LEICHTER-JERRY@YALE.ARPA (04/21/87)
Many weeks back I posted a query about how people used the SYS$SYLOGIN
logical name and the LGICMD qualifier in AUTHORIZE in conjunction with
users' LOGIN.COM files. I received quite a few interesting replies....
First, though, this exercise revealed two erroneous (or at least misleading)
points in the VMS documentation (System Manager's Reference Manual v4.4,
page 5-7):
1) Under the heading "User-specified command file", it says "If
individual [i.e. LGICMD] or system [i.e. SYS$SYLOGIN] login command
procedures are not implemented, the system looks for a command file
called LOGIN in the user's login directory....The file name must
be LOGIN."
Aside from the fact that everyone I know calls such a file LOGIN.COM
instead of LOGIN.,
The documentation is correct - "file name" has a specific meaning in VMS: In
the (partial) file SPECIFICATION "LOGIN.COM", the file NAME is "LOGIN"; ".COM"

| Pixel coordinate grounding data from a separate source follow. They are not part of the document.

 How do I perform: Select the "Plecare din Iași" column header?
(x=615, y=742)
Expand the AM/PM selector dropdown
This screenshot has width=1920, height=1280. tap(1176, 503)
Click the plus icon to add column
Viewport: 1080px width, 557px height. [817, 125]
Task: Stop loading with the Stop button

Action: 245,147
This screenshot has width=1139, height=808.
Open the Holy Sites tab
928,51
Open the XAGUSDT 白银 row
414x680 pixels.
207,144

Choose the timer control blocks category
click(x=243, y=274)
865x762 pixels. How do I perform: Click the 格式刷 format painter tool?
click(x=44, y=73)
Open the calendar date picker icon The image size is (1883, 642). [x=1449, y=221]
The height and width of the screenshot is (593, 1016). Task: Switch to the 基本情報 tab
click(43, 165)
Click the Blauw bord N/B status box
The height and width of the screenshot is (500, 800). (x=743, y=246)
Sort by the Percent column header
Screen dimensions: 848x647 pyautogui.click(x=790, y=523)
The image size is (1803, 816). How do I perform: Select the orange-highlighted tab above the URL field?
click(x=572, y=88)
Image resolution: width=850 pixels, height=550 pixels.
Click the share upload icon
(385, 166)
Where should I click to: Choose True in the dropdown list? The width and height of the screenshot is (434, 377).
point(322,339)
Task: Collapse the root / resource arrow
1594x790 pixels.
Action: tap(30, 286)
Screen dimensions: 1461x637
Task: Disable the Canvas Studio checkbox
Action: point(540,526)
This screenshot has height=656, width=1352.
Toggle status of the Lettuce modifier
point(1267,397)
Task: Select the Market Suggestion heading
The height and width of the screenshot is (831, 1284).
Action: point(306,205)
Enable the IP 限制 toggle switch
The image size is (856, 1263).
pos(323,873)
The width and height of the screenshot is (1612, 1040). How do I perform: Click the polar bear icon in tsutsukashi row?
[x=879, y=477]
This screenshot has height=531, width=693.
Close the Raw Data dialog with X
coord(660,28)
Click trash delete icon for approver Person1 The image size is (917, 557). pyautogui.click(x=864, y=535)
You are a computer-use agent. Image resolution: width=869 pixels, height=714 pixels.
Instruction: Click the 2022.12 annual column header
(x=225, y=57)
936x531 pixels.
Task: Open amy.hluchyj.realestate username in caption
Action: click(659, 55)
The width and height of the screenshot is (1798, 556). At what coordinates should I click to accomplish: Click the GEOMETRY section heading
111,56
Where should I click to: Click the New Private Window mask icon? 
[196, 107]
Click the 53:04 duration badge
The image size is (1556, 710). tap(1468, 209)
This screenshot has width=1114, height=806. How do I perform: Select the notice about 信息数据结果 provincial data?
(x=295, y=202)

is the file TYPE. (Compare this to the "item" argument to F$PARSE().) The
specification of the user's login file is produced by a parse analogous to:
F$PARSE(<lgicmd>,"SYS$LOGIN:LOGIN.<type>;")
<type> is USUALLY "COM", but actually depends on the process's default CLI:
DCL uses "COM", VAX RSX "CMD", and DEC Shell the null type.
BTW, I'm not certain but I suspect similar parsing is done for SYS$SYLOGIN -
something like:
F$PARSE("SYS$SYLOGIN",".<type>;")
On systems where users may have default CLI's other than DCL, trying to
execute a DCL SYS$SYLOGIN file would not work very well. This way, if you
define SYS$SYLOGIN to be "SYS$SYSTEM:SYLOGIN" and provide, say, BOTH an
"SYLOGIN.COM" and an "SYLOGIN.CMD", both DCL and RSX users would be able
to execute a correct system-wide login file.
the condition is incorrectly stated. A user's
LOGIN.COM is executed even if SYS$SYLOGIN is defined (in which case
the file defined by SYS$SYLOGIN is executed first, and the user's
LOGIN.COM second). On the other hand, defining the LGICMD qualifier
within AUTHORIZE does indeed turn off automatic execution of the user's
LOGIN.COM.
I suspect the language referring to "system login command procedures" is a
hold-over from pre-V4 systems, and was originally meant to refer not to
SYS$SYLOGIN, which didn't exist at the time, but to a system-wide login file
specified by the LGICMD parameter.
One result of this is that if you want to have the system-wide login
command file invoke the user's, you probably don't want to use the
SYS$SYLOGIN mechanism to invoke the system-wide file: the user's
LOGIN.COM will be executed twice if you do. Also note that if you
invoke the user's file explicity from SYLOGIN, it will be executed
*before* any file you specify with LGICMD.
If you really and truely want to execute the user's LOGIN.COM from within
SYS$SYLOGIN, simply set LGICMD to _NL:.